What We Learned on our Field Trip to Florida with Civic Health Build Grantees
written by NWHF Program Manager Cleo Tung
In early October 2025, Civic Health Build grantees, NWHF staff and peer funders traveled to Delray Beach and Miami, Florida to explore how organizations in the state are aligning their strategies to build collective political power. The purpose of the trip was to learn from existing shared infrastructure models and explore what might be possible in Oregon and Southwest Washington. Below are highlights from two of the organizations the group got to be in community with and learn from.
Statewide Power Alignment
Our visit in Miami centered on Florida for All, a statewide coalition of organizations coordinating to shift economic and governing power toward racial and gender equity.
Florida for All formed in 2014 when organizations that had previously collaborated, mainly during election season, recognized the need for deeper, year-round coordination. Early efforts faced competition and tension as groups often vied for funding and visibility. Over time, they recognized that long-term power building required setting aside individual organizational brands and egos in favor of a collective statewide strategy.
This long history of collaboration and trust has allowed them to make decisions effectively together. Each organization in the coalition has one vote, and leaders have been meeting weekly for over 12 years to maintain relationships and sharpen strategy.
Since 2016, organizers and volunteers with Florida for All have knocked on six million doors, made nearly twenty million calls, and held more than 1.8 million voter conversations. By working together, they’ve won statewide victories, including restoring voting rights for 1.4 million people with prior convictions and legalizing medical marijuana. They also came close to passing an abortion rights ballot initiative, earning support from 57% of voters (just shy of the 60% threshold required under Florida’s highly restrictive state laws).
Florida for All demonstrates how a deeply aligned coalition can experiment, adapt and organize across structures to build durable political power, even under highly challenging conditions.
Local Power Alignment
In Delray Beach, we met with The Set Neighborhood Alliance, a local coalition focused on building political power and economic regeneration for Delray Beach’s historically Black neighborhood.
The name “The Set” reclaims language once used by the city to describe the area as the “Negro Area” or “Settlement.” Today, the neighborhood remains home to most of Delray’s Black residents, who make up roughly one-fifth of the city’s population. Intense redevelopment pressures now threaten the community’s very existence, and The Set is organizing to, in their words, “save the soul of Delray.”
The Set is made up of multiple organizations whose work intentionally reinforces one another. A core element of this alignment is shared political education. All member organizations participate in training with the Racial Equity Institute, which builds common analysis and shared language around structural racism. This shared grounding allows members to approach complex issues with deeper trust and more aligned decision-making.
The Set is also explicitly relationship-first. Leaders from the table meet weekly and view organizing as a lifestyle rather than a profession.

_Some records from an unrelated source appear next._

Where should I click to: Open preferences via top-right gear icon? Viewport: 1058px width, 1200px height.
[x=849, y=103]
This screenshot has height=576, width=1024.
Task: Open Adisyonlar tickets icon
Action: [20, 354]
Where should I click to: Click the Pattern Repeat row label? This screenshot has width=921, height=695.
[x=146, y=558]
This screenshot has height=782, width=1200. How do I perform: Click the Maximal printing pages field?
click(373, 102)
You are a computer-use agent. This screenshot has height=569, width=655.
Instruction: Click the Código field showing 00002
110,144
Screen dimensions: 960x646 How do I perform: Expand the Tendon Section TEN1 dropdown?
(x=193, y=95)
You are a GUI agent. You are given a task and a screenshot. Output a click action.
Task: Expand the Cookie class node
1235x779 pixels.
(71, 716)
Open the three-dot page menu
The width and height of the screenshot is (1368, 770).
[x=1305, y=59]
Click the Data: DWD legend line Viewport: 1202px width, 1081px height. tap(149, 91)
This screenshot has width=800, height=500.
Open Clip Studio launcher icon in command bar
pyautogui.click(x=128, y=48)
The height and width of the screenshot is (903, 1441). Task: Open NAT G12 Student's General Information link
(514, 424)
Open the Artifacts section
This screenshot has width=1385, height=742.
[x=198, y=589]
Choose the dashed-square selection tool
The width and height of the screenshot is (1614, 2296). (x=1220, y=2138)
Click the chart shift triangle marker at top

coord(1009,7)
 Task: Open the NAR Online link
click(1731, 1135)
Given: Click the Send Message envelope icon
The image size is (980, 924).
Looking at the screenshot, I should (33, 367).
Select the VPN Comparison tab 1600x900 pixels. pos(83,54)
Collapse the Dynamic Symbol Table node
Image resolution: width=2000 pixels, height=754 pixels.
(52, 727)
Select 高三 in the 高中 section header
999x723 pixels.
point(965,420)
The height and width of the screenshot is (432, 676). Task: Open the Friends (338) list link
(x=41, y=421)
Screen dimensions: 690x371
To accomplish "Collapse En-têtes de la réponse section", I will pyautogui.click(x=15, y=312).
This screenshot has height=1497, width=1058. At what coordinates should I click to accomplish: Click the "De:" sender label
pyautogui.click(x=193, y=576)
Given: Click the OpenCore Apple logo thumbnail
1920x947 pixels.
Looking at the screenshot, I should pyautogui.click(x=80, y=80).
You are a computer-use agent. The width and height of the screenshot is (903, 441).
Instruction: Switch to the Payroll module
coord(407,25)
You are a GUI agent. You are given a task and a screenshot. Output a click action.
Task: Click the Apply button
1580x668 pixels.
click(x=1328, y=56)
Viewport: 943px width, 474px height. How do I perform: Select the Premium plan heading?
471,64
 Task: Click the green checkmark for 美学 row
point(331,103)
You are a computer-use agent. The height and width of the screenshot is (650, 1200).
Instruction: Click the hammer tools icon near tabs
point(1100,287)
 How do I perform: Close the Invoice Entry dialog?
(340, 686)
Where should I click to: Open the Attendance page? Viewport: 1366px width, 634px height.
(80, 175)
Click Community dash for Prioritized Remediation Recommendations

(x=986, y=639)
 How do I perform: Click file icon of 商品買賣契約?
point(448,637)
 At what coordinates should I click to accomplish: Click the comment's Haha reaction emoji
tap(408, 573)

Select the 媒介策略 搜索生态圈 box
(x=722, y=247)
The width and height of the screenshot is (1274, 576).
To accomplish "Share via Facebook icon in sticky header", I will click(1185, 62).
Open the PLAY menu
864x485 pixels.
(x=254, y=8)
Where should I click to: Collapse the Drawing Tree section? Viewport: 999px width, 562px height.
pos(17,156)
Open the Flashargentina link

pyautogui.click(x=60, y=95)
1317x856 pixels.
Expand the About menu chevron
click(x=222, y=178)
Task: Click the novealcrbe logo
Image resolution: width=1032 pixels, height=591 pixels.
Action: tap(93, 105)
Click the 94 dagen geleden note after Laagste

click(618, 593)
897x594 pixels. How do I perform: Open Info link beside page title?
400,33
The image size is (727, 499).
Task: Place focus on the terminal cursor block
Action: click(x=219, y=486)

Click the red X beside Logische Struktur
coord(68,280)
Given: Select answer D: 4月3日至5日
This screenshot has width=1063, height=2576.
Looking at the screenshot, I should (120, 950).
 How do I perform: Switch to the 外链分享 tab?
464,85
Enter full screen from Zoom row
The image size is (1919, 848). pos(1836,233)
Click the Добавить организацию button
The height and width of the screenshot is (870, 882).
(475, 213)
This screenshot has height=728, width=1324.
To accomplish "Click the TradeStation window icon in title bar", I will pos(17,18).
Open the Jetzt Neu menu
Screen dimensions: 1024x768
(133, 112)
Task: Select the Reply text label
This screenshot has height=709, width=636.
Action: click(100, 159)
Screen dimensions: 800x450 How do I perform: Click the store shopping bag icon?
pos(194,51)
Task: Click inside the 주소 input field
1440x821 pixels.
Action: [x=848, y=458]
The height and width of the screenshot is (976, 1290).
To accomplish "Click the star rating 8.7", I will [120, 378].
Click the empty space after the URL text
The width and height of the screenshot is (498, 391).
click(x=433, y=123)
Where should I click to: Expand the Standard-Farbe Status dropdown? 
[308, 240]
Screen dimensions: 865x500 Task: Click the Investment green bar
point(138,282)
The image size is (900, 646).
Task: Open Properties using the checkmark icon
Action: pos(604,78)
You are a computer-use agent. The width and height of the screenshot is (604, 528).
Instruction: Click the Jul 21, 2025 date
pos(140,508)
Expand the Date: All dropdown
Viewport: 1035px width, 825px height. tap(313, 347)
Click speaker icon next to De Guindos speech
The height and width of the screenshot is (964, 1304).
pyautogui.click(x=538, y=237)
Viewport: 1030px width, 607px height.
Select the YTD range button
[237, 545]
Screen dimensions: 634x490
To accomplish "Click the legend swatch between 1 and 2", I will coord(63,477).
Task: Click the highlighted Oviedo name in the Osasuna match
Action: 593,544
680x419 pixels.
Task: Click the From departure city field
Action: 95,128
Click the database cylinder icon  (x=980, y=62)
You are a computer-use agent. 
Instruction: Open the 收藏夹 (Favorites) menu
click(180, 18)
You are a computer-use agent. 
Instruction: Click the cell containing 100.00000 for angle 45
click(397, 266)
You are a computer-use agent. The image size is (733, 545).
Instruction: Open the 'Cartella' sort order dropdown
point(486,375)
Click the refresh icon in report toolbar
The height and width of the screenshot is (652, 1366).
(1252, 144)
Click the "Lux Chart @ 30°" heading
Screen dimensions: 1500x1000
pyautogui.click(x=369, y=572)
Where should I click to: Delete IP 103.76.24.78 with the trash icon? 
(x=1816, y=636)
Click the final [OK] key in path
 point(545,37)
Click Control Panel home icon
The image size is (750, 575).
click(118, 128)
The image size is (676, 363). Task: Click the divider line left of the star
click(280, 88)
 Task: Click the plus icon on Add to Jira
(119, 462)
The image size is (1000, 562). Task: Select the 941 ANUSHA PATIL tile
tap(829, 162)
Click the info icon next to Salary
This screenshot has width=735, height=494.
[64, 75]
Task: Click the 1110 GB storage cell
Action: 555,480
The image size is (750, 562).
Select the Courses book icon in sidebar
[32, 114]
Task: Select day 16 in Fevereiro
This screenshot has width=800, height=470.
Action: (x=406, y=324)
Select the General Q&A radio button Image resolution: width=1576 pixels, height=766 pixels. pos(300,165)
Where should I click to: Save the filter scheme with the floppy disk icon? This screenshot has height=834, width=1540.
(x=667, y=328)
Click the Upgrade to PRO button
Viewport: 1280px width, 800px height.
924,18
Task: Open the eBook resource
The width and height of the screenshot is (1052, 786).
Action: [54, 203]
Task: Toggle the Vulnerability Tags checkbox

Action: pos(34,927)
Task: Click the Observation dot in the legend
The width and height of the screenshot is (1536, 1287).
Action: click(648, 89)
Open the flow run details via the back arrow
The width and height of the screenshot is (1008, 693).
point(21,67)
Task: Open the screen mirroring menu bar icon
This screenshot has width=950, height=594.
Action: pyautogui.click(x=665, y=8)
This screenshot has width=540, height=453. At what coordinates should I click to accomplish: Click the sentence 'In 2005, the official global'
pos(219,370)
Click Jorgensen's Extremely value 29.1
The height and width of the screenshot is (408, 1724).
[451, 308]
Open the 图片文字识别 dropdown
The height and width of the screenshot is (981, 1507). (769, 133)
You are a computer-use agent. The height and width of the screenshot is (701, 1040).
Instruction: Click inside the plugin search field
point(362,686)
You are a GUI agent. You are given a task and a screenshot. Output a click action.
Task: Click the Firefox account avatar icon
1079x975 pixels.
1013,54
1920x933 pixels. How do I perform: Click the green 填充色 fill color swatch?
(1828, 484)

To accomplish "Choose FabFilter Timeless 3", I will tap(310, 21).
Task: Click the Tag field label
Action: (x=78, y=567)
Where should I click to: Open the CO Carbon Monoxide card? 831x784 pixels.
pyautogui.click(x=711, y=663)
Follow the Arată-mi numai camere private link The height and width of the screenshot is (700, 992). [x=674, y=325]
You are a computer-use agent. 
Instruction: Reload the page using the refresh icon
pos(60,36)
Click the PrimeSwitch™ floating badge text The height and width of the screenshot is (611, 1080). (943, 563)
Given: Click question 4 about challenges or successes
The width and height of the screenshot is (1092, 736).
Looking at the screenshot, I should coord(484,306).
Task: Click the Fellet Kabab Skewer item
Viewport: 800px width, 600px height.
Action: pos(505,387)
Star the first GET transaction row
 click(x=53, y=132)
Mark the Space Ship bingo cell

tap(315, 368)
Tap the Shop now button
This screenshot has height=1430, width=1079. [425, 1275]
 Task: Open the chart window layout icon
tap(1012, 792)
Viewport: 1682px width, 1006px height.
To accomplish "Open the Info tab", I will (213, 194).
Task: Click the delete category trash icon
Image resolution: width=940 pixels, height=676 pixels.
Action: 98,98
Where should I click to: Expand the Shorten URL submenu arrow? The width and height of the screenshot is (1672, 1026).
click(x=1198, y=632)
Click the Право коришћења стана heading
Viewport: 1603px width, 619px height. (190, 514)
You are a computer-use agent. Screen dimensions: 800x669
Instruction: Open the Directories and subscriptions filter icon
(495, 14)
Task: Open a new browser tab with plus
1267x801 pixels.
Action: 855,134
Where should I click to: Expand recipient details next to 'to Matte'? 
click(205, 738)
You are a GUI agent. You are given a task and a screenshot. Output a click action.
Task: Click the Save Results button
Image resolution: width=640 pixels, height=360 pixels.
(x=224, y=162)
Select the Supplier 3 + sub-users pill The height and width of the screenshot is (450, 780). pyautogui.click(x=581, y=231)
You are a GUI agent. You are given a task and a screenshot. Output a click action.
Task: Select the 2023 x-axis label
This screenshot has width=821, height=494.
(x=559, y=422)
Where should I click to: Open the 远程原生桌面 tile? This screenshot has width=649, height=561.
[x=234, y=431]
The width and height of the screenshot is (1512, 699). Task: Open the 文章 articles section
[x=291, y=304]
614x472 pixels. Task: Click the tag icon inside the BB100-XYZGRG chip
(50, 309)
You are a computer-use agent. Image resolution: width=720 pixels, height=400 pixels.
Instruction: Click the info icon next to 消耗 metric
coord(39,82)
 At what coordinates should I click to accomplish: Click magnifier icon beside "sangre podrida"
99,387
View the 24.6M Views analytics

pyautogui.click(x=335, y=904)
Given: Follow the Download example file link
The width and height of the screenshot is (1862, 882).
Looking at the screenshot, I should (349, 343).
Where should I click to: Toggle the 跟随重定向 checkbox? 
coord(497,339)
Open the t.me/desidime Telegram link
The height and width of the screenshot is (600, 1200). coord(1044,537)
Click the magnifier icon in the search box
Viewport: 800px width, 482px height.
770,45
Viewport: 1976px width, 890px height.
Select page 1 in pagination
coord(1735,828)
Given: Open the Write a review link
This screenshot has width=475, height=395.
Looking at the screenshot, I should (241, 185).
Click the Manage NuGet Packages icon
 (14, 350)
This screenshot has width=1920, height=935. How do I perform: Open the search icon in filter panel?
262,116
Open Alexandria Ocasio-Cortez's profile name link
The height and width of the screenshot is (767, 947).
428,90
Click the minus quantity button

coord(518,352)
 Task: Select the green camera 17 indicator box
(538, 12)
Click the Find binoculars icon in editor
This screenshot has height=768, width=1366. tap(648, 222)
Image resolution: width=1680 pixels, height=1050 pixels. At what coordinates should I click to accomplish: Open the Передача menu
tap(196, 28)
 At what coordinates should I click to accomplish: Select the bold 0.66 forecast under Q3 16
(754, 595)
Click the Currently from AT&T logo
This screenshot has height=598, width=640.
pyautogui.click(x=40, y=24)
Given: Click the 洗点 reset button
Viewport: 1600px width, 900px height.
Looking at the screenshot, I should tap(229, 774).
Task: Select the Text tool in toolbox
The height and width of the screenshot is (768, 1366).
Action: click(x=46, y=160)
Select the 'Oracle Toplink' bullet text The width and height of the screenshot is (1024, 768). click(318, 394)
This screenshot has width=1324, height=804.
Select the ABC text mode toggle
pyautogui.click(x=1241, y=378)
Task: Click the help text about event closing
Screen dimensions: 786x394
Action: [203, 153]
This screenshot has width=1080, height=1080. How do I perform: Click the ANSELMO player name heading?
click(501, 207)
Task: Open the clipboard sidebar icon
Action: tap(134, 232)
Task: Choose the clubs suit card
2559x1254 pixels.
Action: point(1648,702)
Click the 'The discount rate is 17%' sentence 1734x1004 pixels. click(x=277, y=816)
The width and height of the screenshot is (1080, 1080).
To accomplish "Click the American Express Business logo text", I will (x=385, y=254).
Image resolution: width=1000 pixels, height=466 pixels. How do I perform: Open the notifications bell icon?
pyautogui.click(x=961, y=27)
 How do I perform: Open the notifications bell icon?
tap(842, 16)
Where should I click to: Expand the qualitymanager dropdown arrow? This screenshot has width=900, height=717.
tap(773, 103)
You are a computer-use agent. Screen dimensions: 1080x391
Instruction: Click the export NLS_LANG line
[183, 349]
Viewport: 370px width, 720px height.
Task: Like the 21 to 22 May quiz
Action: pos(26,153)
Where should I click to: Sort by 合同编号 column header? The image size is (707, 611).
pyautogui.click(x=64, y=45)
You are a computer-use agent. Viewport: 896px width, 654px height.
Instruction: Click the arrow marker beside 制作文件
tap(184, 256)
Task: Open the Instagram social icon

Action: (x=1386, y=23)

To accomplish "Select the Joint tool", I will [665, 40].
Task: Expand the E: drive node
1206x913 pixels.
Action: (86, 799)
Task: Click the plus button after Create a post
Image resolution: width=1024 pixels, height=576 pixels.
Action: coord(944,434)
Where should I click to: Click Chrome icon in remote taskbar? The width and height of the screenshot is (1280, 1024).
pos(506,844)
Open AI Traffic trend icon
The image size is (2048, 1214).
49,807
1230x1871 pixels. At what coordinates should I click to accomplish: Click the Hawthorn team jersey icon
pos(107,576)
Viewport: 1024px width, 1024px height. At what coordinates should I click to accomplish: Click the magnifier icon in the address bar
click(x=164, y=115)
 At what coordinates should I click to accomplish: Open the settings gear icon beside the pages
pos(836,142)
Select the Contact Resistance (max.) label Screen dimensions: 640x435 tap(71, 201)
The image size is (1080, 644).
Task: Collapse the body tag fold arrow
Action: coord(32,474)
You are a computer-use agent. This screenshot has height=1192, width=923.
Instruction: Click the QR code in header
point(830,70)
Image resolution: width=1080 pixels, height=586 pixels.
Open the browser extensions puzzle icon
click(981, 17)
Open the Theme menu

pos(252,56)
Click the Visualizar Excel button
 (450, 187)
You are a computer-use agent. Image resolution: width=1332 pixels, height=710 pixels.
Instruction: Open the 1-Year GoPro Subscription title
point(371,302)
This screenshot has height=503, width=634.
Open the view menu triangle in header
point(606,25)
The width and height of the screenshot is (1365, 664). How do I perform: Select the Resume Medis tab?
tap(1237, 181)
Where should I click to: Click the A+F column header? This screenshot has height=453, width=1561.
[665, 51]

A neighborhood tour brought this work to life. We saw the lasting effects of redlining and disinvestment, but also saw signs of community resilience in buildings that had housed small businesses for decades, keeping the local economy alive despite barriers. We also learned about The Set’s efforts to actively reverse these harms, including pairing longtime residents with developers to build homes on family-owned land. These projects have transformed intergenerational properties into lasting community assets.
Two of my key takeaways from this trip:
Shared analysis and political education build trust. When people share a clear understanding of power, history, and vision, it becomes easier to trust one another even when there are disagreements about tactics. Both Florida for All and The Set invest deeply in collective learning, creating a shared lens that allows diverse organizations to act in coordinated and strategic ways.
Relationships are infrastructure. Durable power comes from the trust and care between people, not just formal agreements or organizational charts. Spending time getting to know one another and working together in practice is as important as any operational system.
Many thanks to our hosts, bus drivers, grantees and funder peers who made this trip possible and so meaningful. We are grateful for the generosity, honesty and leadership shared with us, and we carry these lessons forward as we continue exploring what collective power building can look like closer to home.